创建递归 static 方法来查找数组中素数的乘积

Question

The number 9 keeps returning true from my Prime method despite if(number % j == 0) returning true when 9/3 with no remainders but 0. Would someone like to help me with this? I'm also trying to not use for loops. It's for a homework assignment.

Edit: I've attempted the answer below but I still get the same issue using an if statement.

public class test {
    private static int product = 1;
    private static int[] array = {1, 2, 3, 4, 5, 6, 7, 8, 9, 10};
    private static boolean allowmultiply;
    public static void main(String args[]) {
        System.out.println("Product: " + findproduct(array, 0));
        }

    public static int findproduct(int[] list, int i) {
        int[] temp = list;
         if(i <= temp.length-1) {
            allowmultiply = Prime(temp[i], 2);
            if(allowmultiply != false) {
                product = product * temp[i];
            } 
            i++; 
            return findproduct(temp, i);
        }
        return product;
    }
    public static boolean Prime(int number, int j) {
        if(j <= number/j) {
            if(number % j == 0) {
                return false;
            }
            Prime(number, j+1);
        }
        return true;
    }
}

NEW CODE: Thanks to WJS for the help!

public class ProductPrimeNumber {
        private static int product = 1;
        private static boolean allowmultiply;
        private static int checker = 0;
        private static int[] array = {1, 2, 3, 4, 5, 6, 7, 8, 9, 10};

    public static void main(String args[]) {
        System.out.println("Product: " + findproduct(array, 0));
        }
    public static int findproduct(int[] list, int i) {
        int[] array = list;
        if(i <= array.length-1) {
            allowmultiply = isPrime(array[i], 2);
            if(allowmultiply != false) {
                product = product * array[i];
            } 
            checker = 0;
            i++;
            return findproduct(array , i);
        }
        return product;
    }
    public static boolean isPrime(int number, int i) {
        if(i < number) {
            if(number % i == 0 && i != number) {
                checker++;
            }
            isPrime(number, i+1);
        }
        if(checker > 0) {
            return false;
        }
        return true;
    }
}

Answer 1

This may help. Forget about primes for the moment as that is an entirely separate issue. Consider the product of even numbers. The method is not as compact as it could be to aid clarity.

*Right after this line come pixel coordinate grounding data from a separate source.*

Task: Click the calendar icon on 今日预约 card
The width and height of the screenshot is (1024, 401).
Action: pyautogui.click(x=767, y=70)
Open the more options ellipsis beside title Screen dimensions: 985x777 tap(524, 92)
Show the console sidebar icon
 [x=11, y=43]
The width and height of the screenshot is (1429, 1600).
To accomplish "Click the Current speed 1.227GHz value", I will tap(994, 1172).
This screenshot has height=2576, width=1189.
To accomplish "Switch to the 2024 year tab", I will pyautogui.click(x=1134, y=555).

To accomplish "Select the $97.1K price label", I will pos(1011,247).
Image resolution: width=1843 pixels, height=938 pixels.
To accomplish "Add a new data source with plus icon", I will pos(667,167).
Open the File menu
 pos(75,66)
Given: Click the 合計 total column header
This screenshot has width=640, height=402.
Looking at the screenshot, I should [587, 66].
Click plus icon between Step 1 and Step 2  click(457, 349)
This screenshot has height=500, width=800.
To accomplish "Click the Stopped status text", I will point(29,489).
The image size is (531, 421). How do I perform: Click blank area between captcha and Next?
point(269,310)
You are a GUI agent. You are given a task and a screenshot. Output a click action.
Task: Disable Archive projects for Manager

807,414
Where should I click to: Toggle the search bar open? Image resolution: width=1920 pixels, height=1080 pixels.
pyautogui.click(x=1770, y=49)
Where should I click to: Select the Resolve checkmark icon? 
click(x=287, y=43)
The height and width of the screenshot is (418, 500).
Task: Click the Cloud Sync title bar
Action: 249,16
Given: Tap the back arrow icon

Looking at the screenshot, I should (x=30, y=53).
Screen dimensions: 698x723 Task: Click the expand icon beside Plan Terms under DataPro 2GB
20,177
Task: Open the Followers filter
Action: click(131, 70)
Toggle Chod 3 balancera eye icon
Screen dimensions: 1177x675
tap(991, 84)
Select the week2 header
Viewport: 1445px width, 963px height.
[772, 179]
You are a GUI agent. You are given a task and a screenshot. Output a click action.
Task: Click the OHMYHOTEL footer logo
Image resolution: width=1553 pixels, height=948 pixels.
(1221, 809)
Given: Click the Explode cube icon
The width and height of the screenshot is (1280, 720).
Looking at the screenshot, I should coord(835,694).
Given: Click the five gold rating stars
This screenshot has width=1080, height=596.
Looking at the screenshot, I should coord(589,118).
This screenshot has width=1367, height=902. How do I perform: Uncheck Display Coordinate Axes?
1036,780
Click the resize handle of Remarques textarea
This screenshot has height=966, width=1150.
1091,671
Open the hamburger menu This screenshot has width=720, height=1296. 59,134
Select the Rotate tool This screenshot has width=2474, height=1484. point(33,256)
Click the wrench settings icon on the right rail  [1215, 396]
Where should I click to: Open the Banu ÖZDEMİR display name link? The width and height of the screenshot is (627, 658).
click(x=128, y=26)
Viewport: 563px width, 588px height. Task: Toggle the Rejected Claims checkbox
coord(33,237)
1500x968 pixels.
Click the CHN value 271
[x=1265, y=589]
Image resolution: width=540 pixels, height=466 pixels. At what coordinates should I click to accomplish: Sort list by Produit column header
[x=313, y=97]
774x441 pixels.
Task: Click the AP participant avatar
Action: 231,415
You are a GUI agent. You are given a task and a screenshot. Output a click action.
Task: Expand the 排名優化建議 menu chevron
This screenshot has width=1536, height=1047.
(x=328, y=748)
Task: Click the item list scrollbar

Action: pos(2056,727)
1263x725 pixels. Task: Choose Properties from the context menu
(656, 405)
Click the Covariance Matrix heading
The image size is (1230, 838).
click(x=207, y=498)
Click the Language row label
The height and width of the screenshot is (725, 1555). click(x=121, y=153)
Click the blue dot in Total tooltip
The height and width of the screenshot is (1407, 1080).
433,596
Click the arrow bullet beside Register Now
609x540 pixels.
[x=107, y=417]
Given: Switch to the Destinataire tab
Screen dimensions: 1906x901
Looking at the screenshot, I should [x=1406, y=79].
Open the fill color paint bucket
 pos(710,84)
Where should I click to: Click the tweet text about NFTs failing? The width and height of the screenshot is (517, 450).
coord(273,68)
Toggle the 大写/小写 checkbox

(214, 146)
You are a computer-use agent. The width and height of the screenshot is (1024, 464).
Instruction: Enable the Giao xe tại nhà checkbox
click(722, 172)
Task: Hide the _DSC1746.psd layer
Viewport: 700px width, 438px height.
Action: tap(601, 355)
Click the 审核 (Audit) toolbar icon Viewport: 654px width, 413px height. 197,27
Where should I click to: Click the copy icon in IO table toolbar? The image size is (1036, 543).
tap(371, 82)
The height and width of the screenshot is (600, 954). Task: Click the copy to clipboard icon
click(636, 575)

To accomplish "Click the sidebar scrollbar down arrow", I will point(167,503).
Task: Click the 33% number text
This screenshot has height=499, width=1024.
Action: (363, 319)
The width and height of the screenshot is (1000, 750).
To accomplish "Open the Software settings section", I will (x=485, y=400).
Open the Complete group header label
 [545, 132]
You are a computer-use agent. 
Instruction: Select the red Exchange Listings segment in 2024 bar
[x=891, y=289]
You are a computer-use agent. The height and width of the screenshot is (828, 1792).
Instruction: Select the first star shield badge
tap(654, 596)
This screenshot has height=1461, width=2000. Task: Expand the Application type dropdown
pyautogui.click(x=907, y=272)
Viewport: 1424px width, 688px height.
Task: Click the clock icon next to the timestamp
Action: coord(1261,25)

static Predicate<Integer> isEven = a -> a != 0 && a % 2 == 0;

int[] data = { 1, 2, 3, 4, 5, 6, 7, 8, 9, 10 };
int prod = findProduct(data, 0);
System.out.println("prod = " + prod);

prints

prod = 3840

• define a lambda to test for even parity and >.= 0. This isn't required but aids explanation.
• then call the method with the array and 0 to start.
• continue call the method until i == v.length-1 (the last element).
• then "unwind" the recursive calls by first testing the even parity of v[i]
• if true, return prod * v[i] .
• otherwise, just return prod .

public static int findProduct(int[] v, int i) {
    int prod = 1;
    if (i < v.length-1) { 
       prod = findProduct(v, i+1);
    }
    if (isEven.test(v[i])) {
        return prod * v[i];
    }
    return prod;
}

The only difference between this and the prime solution is what your testing for. So replace isEven with isPrime . Then you just need to focus on your isPrime code.

The more compact version of findProduct is here.

• simply test for even parity
• multiply by the return product of either v[i] or 1
• when i == i.length , return 1 to start the unwinding process

public static int prodEven(int[] v, int i) {
    if (i < v.length) { 
        return (isEven.test(v[i]) ? v[i] : 1) * prodEven(v, i+1);
    }
    return 1;
}

Answer 2

To do via recursion, you can start with a index ( say i that points to the starting of the array ).

The base condition: when i reaches the length of the array, then return 1;

work to be done: in case the number is prime, multiply it with product and the return value from the calls of further functions and in case it is not, multiply the product with the return values from the calls of further functions.

public class PrimeProduct {
    static int product = 1;

    public static void main(String[] args) {
        int list[] = { 3, 5, 9, 11 }; // 11*5*3
        int res = findProduct(list, 0);
        System.out.println(res);
    }

    public static int findProduct(int[] list, int i) {
        if (i == list.length) {
            return 1;
        }
        return isPrime(list[i], 2) ? product * list[i] * findProduct(list, i + 1) : product * findProduct(list, i + 1);

    }

    private static boolean isPrime(int num, int i) {
        if (i * i > num) {
            return true;
        }

        return (num % i != 0) ? isPrime(num, i + 1) : false;

    }

}

and the output is

165